[Saved data entries]
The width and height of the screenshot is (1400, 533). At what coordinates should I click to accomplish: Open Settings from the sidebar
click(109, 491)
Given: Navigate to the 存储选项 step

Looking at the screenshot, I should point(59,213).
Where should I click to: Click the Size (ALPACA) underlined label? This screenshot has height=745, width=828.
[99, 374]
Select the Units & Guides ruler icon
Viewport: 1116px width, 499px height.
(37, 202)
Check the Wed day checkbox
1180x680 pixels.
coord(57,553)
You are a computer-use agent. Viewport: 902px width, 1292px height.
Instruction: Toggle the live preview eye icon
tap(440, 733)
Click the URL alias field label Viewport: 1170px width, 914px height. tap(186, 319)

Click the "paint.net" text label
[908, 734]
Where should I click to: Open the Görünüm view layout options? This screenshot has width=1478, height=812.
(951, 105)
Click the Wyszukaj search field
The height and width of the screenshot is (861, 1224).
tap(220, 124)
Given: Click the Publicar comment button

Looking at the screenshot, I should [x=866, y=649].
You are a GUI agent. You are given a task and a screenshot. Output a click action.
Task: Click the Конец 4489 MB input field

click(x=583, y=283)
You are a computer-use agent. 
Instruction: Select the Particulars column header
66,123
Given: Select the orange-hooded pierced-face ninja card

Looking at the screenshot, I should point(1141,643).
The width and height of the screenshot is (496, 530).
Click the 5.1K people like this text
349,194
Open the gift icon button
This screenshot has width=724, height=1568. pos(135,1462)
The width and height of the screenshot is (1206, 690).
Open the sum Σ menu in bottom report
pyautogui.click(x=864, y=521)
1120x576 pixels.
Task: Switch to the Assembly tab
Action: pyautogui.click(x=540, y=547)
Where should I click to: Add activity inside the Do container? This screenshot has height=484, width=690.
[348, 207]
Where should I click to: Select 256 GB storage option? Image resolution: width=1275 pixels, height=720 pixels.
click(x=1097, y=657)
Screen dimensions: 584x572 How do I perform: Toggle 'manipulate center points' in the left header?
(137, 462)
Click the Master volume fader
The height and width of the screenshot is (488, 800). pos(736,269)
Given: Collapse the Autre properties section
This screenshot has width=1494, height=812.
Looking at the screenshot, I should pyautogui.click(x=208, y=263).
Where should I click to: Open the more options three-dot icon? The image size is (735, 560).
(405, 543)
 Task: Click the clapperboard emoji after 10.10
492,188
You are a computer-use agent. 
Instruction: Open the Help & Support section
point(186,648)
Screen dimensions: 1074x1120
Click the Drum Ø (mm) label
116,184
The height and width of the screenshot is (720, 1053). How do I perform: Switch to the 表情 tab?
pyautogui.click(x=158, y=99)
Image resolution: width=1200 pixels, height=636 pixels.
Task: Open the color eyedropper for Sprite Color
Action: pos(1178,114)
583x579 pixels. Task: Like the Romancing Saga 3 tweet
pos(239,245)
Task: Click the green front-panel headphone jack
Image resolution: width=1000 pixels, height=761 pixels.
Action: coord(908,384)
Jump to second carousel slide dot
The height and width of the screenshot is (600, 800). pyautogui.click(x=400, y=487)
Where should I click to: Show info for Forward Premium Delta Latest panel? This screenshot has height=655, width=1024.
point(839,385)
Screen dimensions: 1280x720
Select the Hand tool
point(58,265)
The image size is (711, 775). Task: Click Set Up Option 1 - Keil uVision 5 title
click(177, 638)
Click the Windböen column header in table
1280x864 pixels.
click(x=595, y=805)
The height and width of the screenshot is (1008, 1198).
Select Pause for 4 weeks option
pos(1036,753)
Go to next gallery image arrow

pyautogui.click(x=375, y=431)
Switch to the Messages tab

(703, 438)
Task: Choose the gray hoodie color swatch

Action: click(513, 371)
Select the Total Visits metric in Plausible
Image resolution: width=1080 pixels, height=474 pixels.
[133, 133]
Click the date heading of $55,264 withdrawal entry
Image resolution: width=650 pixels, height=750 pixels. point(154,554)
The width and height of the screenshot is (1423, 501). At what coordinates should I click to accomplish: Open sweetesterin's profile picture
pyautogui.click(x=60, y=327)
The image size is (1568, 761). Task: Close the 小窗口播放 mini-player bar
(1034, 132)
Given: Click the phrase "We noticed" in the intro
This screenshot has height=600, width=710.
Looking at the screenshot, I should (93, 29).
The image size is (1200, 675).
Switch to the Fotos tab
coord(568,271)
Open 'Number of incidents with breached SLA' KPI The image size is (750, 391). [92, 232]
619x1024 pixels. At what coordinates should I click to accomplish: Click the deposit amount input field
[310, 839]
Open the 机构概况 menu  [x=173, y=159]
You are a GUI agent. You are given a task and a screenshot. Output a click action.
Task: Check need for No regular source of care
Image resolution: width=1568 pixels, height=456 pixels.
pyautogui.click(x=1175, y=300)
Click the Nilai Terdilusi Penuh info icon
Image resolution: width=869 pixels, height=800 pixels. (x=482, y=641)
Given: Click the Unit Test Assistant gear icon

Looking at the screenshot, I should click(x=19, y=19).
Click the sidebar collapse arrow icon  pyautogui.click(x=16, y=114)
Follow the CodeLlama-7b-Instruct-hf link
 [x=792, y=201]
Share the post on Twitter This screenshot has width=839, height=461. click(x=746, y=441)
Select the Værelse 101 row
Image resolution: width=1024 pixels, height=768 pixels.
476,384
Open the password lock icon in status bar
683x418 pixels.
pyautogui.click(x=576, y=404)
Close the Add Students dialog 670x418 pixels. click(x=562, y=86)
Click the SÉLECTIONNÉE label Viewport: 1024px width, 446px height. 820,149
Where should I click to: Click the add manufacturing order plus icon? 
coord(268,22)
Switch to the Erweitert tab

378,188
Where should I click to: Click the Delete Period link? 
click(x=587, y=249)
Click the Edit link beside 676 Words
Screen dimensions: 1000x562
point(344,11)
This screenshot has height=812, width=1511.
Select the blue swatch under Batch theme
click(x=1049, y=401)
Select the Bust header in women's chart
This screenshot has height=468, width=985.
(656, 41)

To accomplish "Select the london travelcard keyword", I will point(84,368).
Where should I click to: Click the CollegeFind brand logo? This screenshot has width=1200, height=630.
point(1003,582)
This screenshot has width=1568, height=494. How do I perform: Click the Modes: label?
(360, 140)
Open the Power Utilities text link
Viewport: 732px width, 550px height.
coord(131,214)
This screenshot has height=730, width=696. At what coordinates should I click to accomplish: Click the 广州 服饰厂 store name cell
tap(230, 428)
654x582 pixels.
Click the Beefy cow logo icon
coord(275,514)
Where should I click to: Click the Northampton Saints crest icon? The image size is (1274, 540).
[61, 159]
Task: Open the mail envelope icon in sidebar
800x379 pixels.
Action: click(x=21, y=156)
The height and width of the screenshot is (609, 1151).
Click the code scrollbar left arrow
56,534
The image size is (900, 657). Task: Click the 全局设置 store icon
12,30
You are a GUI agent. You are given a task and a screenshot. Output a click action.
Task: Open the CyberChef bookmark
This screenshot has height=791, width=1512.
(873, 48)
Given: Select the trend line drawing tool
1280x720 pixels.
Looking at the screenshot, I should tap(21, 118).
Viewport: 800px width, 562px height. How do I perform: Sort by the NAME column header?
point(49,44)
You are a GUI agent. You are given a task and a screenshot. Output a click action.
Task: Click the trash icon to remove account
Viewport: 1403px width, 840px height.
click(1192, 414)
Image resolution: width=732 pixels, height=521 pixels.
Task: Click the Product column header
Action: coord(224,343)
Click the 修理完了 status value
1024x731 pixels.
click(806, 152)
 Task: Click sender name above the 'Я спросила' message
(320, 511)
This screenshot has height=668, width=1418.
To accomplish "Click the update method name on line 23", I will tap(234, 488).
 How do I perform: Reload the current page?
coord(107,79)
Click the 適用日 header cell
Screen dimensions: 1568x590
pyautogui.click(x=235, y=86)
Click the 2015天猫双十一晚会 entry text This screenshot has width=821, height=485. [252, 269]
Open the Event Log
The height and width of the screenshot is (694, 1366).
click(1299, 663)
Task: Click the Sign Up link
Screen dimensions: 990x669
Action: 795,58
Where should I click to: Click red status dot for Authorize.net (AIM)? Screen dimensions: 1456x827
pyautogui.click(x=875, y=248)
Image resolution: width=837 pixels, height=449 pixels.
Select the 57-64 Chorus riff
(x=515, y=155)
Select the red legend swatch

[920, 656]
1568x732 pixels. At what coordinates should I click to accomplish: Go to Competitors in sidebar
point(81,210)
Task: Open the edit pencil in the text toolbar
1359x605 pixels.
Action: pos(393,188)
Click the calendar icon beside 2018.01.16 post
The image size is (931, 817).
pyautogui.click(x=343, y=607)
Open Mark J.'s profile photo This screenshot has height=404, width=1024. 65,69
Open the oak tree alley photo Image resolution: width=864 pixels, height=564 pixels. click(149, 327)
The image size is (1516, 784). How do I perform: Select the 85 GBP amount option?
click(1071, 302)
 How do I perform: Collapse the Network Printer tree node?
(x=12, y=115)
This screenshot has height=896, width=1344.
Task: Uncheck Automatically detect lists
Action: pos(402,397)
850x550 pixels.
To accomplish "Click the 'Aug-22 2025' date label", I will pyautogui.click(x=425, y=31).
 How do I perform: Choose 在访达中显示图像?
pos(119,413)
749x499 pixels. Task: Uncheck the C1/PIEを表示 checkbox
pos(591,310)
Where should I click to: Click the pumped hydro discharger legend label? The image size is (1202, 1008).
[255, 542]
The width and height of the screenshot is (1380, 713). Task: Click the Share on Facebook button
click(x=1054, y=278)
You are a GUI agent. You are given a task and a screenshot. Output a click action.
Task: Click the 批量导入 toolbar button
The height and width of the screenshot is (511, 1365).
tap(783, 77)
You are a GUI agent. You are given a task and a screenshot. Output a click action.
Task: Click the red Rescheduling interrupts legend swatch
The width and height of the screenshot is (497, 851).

→ EXERCISE INSTRUCTIONS:
Beginning at the opening line of the data, transcribe each line exactly until you reach the line with "Click the URL", which you also include, and go no further.

→ RESPONSE:
The width and height of the screenshot is (1400, 533). At what coordinates should I click to accomplish: Open Settings from the sidebar
click(109, 491)
Given: Navigate to the 存储选项 step

Looking at the screenshot, I should point(59,213).
Where should I click to: Click the Size (ALPACA) underlined label? This screenshot has height=745, width=828.
[99, 374]
Select the Units & Guides ruler icon
Viewport: 1116px width, 499px height.
(37, 202)
Check the Wed day checkbox
1180x680 pixels.
coord(57,553)
You are a computer-use agent. Viewport: 902px width, 1292px height.
Instruction: Toggle the live preview eye icon
tap(440, 733)
Click the URL alias field label Viewport: 1170px width, 914px height. tap(186, 319)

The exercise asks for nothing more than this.